→ FRAGMENTO SELECCIONADO:
Con la finalidad de conocer de primera mano cómo proteger la biodiversidad del Bosque Atlántico del Alto Paraná, convocaron a unos 40 niños para participar de una jornada educativa en la Reserva Natural Tatí Yupí con el fin de conocer el rol de los guardaparques.
Entre senderos, estaciones de aprendizaje y simulaciones de patrullaje, cerca de 40 niños vivieron el fin de semana pasado la experiencia de convertirse en “guardaparques por un día” y conocer el trabajo cotidiano de quienes custodian las áreas protegidas. La actividad se desarrolló en la Reserva Natural Tatí Yupí, en el marco del Día Nacional del Guardaparque.
Inició un recorrido práctico y dinámico, pensado para que los chicos no solo escuchen, sino que experimenten. A lo largo del circuito, fueron conociendo cuáles son las principales tareas que realizan los guardaparques, qué herramientas utilizan en el terreno y cómo se llevan adelante los patrullajes y las acciones de monitoreo ambiental.
Uno de los ejes centrales estuvo puesto en el Bosque Atlántico del Alto Paraná (Baapa), uno de los ecosistemas más biodiversos y, al mismo tiempo, más amenazados del Paraguay. En estaciones temáticas, los niños recibieron información sobre la flora y fauna nativa, aprendieron a identificar especies y conocieron los riesgos que enfrenta el bosque, entre ellos los incendios forestales y la acción humana no controlada.
Cada nuevo conocimiento adquirido fue registrado en un “pasaporte” que los chicos iban sellando a medida que avanzaban por las distintas postas. Ese detalle simbólico reforzó la idea de misión cumplida y transformó el recorrido en un desafío lúdico, con contenido ambiental concreto.
La actividad culminó con una simulación de patrullaje por los senderos de la reserva. Guiados por guardaparques y educadores ambientales, los niños reprodujeron algunas de las rutinas básicas de control y observación que se realizan en las áreas protegidas. La experiencia permitió dimensionar el esfuerzo que implica cuidar estos espacios y la responsabilidad que conlleva protegerlos de amenazas constantes.
El rol del guardaparque, muchas veces invisible para la sociedad, quedó en primer plano durante la actividad. Los niños pudieron entender que se trata de una labor que incluye vigilancia, investigación, educación y respuesta ante emergencias.
La experiencia en Tatí Yupí se suma a una serie de iniciativas que buscan acercar a la comunidad a las áreas protegidas y reforzar el vínculo entre conservación y educación.

→ EXTRACTO DE DATOS:
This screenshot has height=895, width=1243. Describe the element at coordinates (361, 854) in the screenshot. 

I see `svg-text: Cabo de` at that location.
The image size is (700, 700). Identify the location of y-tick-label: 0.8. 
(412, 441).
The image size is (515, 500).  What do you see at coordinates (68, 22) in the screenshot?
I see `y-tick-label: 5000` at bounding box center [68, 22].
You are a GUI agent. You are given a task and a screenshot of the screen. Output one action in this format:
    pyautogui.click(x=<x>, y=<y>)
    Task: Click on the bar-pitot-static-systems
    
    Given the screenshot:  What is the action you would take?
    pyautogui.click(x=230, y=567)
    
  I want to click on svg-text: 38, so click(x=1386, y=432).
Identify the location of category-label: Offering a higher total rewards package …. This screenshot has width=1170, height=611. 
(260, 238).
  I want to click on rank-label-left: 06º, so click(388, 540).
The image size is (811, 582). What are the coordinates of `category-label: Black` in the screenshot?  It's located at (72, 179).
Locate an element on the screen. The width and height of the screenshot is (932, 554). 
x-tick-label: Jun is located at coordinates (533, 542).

→ CONSIGNA: Vuelve a escribir, tal como aparece en el texto sobre Tatí Yupí, todo lo que va desde "El rol del guardaparque, muchas" hasta "conservación y educación.". Las líneas no tienen relación alguna con el texto sobre Tatí Yupí.

→ EJERCICIO RESUELTO:
El rol del guardaparque, muchas veces invisible para la sociedad, quedó en primer plano durante la actividad. Los niños pudieron entender que se trata de una labor que incluye vigilancia, investigación, educación y respuesta ante emergencias.
La experiencia en Tatí Yupí se suma a una serie de iniciativas que buscan acercar a la comunidad a las áreas protegidas y reforzar el vínculo entre conservación y educación.